I'm trying to make life in my tiny office a little better.


----------



## JOETHECROW (Dec 7, 2012)

Hey,...You work in  a batch plant?  Nice to see bottles when you look out... []


----------



## Conch times (Dec 7, 2012)

Yeah, that's my little slice of heaven. I've been batching for about a year or so now, how could ya tell.[].


----------



## bostaurus (Dec 7, 2012)

Y'all should see cobaltbot's office.  Pretty amazing.


----------



## andy volkerts (Dec 8, 2012)

[] Them mixer trucks kinda gave it away.........


----------



## slag pile digger (Dec 8, 2012)

> ORIGINAL:  Conch times
> 
> Yeah, that's my little slice of heaven. I've been batching for about a year or so now, how could ya tell.[].


 

 The Building I am working on is using 14,000 PSI White Concrete  ..ever mix any of that?


----------



## Conch times (Dec 8, 2012)

Wow, that's a serious mix ok!! My highest PSI mix design is a 8000 pump mix. We only use white for pools. What is the building going to be? A bomb shelter!!


----------



## Dugout (Dec 8, 2012)

I think you should ask your boss to install a nice big picture window for you [].


----------



## slag pile digger (Dec 8, 2012)

> ORIGINAL:  Conch times
> 
> Wow, that's a serious mix ok!! My highest PSI mix design is a 8000 pump mix. We only use white for pools. What is the building going to be?

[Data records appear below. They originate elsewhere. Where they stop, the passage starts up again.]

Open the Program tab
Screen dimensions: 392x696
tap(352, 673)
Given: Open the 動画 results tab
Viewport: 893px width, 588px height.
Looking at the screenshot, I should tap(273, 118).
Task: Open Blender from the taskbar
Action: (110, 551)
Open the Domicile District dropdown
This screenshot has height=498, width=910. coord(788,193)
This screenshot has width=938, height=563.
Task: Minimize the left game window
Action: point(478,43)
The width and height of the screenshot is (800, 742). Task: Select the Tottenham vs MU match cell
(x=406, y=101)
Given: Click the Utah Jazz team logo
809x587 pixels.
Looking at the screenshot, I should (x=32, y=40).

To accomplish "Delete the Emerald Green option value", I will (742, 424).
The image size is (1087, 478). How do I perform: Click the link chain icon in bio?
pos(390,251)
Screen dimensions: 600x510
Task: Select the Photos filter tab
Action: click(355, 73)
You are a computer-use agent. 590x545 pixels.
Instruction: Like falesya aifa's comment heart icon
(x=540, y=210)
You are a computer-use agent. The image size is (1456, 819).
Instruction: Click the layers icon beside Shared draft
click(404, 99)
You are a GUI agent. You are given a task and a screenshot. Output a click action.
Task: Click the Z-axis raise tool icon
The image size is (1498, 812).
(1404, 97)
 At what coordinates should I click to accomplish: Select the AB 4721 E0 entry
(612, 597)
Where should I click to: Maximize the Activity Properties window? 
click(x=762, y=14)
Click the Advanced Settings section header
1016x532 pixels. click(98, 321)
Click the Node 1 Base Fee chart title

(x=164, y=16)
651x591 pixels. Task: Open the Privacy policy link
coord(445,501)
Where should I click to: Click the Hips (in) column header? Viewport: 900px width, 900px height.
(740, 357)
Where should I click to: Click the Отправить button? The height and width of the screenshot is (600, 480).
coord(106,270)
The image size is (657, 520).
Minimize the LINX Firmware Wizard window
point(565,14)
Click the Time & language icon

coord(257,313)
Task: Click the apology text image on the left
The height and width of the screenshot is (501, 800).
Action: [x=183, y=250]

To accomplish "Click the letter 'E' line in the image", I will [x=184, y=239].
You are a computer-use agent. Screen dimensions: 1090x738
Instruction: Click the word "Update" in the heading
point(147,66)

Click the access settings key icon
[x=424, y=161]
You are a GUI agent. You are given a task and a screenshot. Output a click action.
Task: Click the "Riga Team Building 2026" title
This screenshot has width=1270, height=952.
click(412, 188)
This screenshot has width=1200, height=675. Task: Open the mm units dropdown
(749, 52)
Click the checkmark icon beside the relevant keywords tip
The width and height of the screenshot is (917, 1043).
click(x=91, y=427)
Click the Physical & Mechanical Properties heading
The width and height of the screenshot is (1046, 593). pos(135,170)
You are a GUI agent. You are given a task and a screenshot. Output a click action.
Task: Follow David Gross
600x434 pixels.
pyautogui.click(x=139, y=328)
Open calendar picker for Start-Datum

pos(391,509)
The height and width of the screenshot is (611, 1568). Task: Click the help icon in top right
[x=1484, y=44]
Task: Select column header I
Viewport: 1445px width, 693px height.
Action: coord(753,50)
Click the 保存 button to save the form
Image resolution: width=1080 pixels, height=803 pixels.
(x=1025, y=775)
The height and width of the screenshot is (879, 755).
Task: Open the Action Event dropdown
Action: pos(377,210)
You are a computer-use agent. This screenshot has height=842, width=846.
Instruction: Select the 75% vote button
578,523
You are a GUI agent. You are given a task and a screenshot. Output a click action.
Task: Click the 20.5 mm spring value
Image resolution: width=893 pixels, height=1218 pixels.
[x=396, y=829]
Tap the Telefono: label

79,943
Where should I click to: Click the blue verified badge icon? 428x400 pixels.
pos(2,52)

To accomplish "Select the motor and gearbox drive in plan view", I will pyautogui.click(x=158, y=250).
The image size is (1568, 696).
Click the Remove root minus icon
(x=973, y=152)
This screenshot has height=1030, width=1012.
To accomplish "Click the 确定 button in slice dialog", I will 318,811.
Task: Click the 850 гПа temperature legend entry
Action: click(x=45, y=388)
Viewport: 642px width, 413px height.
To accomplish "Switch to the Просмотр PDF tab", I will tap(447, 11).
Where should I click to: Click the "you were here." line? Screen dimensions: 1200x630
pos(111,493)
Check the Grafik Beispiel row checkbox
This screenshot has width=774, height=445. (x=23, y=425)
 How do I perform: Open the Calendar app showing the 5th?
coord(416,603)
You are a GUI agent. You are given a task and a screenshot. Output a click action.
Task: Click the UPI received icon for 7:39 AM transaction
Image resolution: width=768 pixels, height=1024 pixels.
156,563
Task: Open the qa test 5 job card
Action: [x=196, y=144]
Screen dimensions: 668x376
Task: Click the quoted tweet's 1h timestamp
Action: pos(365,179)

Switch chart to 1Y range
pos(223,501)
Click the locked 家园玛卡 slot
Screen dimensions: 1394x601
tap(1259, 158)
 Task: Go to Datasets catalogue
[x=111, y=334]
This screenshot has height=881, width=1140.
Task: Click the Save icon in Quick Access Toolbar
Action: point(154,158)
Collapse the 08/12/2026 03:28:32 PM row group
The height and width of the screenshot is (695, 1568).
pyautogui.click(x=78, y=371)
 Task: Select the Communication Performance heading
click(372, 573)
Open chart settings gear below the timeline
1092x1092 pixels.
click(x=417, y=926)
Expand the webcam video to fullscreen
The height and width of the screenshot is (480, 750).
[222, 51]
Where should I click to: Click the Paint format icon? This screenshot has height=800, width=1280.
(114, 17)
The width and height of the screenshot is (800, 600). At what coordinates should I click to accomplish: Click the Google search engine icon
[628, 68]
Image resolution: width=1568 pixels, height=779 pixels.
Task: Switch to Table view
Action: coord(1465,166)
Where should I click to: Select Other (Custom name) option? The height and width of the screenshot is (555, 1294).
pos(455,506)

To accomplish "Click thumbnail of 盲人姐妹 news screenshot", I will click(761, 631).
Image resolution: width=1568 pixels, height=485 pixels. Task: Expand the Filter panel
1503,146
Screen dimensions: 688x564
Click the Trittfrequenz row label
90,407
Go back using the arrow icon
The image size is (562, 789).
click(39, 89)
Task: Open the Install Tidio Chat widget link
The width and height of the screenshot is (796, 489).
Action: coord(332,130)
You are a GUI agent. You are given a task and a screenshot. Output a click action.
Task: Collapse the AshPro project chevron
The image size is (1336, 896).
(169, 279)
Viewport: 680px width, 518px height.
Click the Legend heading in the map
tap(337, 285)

A bomb shelter!!


 

 It is going to be an 86 story highrise on Park Ave & 56t/h St. in Manhattan.


----------



## Conch times (Dec 8, 2012)

Well that explains it, it's a building made to keep rich people safe.[8D].


----------



## slag pile digger (Dec 9, 2012)

> ORIGINAL:  Conch times
> 
> Well that explains it, it's a building made to keep rich people safe.[8D].


 

 There is a Mercedes dealer on one corner & a Ferrarri dealer on the other!!!!


----------